Another critical issue is that almost all consumer loans are on the basis
of variable mark up, which has reduced the loan servicing capacity of the
borrowers due to progressive increase in the rates. In addition, the
growth in consumer financing has put great inflationary pressure on the
economy. Acquisition of easy bank credit by the household consumers
has spurred the demand for many essential and luxury items.
Ultimately, the increase in demand has not only escalated the prices of
essential items, but has also stimulated hoarding and black-marketing
thus multiplying the problems for poor consumers. In fact, proliferation
of loans has given rise to new development challenges. For instance, the
need for new roads in metropolitan cities is directly linked with growth in
auto loans provided by the banks.

Lack of Consumer Education:


Lack of consumer education on banking terms and conditions, policies,
rules, and regulations is also a critical factor in securing financial rights.

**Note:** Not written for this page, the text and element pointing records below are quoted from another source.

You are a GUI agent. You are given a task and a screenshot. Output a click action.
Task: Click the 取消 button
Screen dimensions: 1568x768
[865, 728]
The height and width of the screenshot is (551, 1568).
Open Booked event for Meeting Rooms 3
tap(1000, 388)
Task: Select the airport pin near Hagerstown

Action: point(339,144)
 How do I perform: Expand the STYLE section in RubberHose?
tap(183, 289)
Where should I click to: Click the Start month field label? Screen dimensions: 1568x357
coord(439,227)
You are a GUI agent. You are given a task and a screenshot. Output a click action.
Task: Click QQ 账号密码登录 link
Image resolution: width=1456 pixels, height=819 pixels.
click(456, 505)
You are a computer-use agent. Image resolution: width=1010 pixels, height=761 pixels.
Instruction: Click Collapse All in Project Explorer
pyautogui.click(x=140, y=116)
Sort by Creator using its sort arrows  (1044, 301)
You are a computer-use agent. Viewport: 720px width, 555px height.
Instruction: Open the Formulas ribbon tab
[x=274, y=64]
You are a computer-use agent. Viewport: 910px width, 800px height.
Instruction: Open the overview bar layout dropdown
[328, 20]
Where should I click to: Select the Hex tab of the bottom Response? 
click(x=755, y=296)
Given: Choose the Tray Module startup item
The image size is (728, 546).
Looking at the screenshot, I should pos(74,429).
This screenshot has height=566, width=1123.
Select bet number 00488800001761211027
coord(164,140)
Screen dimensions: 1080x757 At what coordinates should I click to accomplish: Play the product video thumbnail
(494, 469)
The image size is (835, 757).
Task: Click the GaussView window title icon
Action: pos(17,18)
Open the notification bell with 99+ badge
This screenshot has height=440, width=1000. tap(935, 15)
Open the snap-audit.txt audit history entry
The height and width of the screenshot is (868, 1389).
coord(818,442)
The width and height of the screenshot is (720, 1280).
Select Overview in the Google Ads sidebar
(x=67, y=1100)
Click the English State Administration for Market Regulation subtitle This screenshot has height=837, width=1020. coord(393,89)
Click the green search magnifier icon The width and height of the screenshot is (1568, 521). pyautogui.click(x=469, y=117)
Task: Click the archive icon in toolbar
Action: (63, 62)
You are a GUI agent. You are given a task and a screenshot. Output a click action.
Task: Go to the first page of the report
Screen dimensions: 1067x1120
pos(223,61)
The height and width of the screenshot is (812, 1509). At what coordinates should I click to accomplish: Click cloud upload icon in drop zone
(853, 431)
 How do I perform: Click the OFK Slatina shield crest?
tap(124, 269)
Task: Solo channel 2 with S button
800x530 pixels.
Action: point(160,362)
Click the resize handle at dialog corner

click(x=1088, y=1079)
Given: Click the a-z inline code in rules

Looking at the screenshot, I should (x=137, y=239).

As the consumer financing portfolio is increasing, quality of related
banking services is becoming a serious issue. Processing delays, service
inefficiencies, unauthorized debits and non-compliance with requirement
of providing monthly bank statements are few examples of poor quality of
banking services. For example, in the first eight months of the operation
of Banking Ombudsman in 2005, about 40% complaints filed with the
Ombudsman related to consumer products, and among these
complaints, 30% were related to credit cards alone.